Fancy animations, AJAX, validations, calculations, are usually there only for convinience, under the thinking that sometimes it's better to use the client processor rather than the server's. And of course, the fact that making things "faster" has been something everyone has been wanting to achieve since the 56k internet connection.
Security wise, having the security logic without any extra layer of protection available to the end user is just insane. Think about JavaScript as an Extra hand. What JavaScript can read, the user can read. You wouldn't be storing database credentials, or password hashing keys on there would you?

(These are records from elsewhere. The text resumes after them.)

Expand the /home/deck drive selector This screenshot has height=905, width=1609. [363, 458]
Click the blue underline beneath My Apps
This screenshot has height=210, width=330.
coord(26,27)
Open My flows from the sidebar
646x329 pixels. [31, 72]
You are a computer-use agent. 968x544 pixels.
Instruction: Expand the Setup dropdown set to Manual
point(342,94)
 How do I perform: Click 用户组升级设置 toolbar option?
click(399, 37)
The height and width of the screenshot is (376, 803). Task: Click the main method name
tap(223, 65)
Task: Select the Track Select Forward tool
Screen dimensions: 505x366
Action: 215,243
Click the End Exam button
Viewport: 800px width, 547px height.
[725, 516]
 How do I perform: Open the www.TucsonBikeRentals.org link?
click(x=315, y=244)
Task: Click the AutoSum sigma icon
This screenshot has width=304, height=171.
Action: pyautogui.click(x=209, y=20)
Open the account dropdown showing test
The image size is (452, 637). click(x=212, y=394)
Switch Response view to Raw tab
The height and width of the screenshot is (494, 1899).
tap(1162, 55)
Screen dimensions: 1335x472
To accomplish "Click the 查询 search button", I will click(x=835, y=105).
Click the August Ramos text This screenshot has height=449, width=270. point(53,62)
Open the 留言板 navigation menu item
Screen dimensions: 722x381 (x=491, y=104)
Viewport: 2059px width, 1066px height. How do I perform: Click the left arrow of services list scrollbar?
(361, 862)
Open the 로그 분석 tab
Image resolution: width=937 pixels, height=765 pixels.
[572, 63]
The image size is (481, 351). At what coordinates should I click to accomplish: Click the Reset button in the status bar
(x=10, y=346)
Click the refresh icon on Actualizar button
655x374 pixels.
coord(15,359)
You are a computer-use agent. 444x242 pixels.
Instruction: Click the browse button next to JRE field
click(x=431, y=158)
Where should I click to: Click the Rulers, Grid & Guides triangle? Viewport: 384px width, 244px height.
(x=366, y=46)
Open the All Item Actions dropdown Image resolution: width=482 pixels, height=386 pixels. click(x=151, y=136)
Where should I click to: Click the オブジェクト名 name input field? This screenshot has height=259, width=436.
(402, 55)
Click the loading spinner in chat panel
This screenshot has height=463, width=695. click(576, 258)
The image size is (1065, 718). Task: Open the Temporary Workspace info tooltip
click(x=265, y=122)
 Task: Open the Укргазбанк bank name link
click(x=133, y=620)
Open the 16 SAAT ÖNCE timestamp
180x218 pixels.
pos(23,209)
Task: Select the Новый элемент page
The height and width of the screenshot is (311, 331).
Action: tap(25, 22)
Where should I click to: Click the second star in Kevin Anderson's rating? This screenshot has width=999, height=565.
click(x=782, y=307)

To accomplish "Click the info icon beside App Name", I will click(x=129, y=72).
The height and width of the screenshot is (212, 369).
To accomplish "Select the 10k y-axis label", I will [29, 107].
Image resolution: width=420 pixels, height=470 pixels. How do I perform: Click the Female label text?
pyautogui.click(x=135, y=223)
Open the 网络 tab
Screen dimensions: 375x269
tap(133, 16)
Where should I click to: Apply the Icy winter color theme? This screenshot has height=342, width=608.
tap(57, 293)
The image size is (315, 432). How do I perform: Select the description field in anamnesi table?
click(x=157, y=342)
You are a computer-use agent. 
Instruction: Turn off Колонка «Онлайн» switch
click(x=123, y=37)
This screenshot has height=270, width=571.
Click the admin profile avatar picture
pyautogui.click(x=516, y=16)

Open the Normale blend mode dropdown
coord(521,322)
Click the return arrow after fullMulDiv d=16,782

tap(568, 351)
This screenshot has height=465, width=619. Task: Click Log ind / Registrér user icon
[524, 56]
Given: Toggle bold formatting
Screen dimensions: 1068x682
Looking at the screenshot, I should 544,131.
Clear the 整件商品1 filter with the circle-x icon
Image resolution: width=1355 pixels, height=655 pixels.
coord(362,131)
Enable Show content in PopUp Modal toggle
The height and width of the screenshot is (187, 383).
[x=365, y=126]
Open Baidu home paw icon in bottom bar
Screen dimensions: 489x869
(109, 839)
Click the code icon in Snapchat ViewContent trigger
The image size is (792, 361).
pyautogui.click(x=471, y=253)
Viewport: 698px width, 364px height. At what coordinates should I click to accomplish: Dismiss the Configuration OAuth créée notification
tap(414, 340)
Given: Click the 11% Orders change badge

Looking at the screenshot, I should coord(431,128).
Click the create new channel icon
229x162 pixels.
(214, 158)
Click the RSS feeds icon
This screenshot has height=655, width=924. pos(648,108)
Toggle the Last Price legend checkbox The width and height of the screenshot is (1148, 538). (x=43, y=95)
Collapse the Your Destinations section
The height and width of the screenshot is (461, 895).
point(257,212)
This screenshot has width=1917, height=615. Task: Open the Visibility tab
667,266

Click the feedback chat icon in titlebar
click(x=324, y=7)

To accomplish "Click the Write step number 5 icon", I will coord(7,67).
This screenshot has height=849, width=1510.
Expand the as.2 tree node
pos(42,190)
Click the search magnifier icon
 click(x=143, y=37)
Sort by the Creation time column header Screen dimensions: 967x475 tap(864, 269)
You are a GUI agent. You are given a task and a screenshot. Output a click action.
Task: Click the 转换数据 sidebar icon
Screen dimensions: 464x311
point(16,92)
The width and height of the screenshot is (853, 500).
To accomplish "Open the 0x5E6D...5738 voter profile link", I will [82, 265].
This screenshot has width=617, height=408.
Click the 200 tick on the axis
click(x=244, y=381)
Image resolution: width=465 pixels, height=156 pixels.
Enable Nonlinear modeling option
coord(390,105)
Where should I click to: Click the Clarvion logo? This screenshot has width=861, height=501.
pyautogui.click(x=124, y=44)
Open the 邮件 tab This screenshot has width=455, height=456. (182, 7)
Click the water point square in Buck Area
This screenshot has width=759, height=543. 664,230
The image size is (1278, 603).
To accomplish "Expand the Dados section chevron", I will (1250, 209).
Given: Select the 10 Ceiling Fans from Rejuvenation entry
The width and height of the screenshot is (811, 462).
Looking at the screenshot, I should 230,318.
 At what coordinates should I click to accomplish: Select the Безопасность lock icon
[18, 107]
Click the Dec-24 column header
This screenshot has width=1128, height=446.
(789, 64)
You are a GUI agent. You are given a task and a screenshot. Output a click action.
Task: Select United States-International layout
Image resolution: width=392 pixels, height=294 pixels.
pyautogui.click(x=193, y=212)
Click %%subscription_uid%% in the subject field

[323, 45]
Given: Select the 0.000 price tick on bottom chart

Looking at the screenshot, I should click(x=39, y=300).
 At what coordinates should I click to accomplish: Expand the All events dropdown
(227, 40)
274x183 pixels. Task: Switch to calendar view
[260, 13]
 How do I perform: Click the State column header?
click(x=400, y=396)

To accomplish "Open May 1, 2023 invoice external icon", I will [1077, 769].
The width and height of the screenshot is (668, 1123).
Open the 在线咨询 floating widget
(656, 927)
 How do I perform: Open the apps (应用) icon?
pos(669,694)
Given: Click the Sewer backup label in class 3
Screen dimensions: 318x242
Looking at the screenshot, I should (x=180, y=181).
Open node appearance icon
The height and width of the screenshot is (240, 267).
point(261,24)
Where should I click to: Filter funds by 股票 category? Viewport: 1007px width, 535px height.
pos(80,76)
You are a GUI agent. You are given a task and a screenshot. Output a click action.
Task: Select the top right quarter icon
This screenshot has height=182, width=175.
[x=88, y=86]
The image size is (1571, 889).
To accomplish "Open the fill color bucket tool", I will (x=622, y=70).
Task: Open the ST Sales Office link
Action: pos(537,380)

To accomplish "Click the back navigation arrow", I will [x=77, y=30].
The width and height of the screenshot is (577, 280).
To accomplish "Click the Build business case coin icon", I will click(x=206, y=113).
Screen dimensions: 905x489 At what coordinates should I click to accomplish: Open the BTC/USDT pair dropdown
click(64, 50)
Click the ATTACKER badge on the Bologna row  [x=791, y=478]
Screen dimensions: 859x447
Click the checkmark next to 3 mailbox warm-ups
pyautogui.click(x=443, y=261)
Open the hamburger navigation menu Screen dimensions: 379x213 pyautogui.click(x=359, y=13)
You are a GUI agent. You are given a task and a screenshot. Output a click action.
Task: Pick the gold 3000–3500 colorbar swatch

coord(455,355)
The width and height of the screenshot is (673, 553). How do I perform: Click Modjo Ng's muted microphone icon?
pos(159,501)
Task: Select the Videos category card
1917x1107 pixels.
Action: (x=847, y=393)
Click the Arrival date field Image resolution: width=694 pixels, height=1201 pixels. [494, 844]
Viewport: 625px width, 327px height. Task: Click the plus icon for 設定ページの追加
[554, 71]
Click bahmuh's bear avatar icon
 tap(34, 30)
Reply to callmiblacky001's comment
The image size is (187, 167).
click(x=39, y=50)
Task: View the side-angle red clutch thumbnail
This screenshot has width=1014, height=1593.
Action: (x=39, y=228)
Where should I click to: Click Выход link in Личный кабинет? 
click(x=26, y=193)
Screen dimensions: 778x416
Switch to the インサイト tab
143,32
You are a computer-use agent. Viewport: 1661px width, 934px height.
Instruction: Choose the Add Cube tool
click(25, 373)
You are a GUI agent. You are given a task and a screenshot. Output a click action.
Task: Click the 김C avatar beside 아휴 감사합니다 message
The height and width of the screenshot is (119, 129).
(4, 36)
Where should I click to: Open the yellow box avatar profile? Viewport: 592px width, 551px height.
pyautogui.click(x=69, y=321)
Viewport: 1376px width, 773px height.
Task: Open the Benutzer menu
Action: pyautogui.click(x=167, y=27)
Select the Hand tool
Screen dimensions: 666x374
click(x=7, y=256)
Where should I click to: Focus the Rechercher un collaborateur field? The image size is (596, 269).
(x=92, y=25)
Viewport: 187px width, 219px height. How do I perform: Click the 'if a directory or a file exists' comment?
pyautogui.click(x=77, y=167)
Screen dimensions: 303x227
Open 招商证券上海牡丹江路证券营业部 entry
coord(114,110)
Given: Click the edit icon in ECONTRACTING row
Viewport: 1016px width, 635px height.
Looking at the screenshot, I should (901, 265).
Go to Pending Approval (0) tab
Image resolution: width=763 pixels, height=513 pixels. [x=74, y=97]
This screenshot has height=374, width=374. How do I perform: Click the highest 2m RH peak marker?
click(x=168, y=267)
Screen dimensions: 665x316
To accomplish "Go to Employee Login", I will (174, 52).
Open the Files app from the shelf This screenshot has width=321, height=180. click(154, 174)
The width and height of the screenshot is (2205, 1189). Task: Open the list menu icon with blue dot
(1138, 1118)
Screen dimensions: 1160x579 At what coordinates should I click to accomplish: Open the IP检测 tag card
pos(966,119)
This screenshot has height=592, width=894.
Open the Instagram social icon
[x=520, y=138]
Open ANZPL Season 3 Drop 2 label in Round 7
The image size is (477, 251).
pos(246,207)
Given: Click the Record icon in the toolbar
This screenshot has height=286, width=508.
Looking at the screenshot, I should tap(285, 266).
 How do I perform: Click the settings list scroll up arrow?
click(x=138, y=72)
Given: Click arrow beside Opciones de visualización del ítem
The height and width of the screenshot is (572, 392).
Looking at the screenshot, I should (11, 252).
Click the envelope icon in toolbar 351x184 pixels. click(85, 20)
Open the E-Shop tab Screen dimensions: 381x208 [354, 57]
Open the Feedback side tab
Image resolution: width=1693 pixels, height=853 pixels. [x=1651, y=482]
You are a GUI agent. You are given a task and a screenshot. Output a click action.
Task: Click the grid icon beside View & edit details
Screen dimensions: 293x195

Specially since JavaScript can be modified in the run with a debugger, and pretty much any obfuscated code can be solved to something readable by a human.
Leaving that insertion and 'secure' data aside, you shouldn't have much trouble fetching publicly available information, if your source is secure.
For the javascript front-end I would recommend Backbone.js, which will give you a solid base on the organization and interaction side:
Backbone supplies structure to
JavaScript-heavy applications by
providing models with key-value
binding and custom events, collections
with a rich API of enumerable
functions, views with declarative
event handling, and connects it all to
your existing application over a
RESTful JSON interface.
The only thing that would be left is having a thin layer that could rest on top of your DB (or even the db itself) to sanitize the data upon insertion and to store / compute sensitive information that can't be exposed under ANY situation to the client.
UPDATE
The Blog Example
The 3 real requirements to do what you want.
Authentication (backend) : this would be needed to access the db, to erase comments, and so on.
Validation & Sanitization (backend) : Limit amount of characters, escape malicious code, ban words.
Sensitive Data Handling (backend) : Using a Hash to for passwords...
Note: You can pretty much bypass the "Validation & Sanitization" by dealing all your data as insecure when you display it; like I mentioned highly inefficient since you would need the client to parse it somehow to make it secure; and it's still highly probable it'll be bypassed. The other two, really require you to have a secure way to interact with your valuable db.
Usually: If your back-end fails, your front-end fails. And vice versa. A XSS can do a heavy amount of damage on a JavaScript ruled site (like Facebook for instance).
It is not possible to talk to the database from the client-side. For security's sake, and validation you do must be done twice. Once on the client-side, once on the server-side.
Anything that you can do on the client-side can be forged by a malicious user. Client-side validation is mainly done as a convenience to the user. It's the server-side validation that provides database security.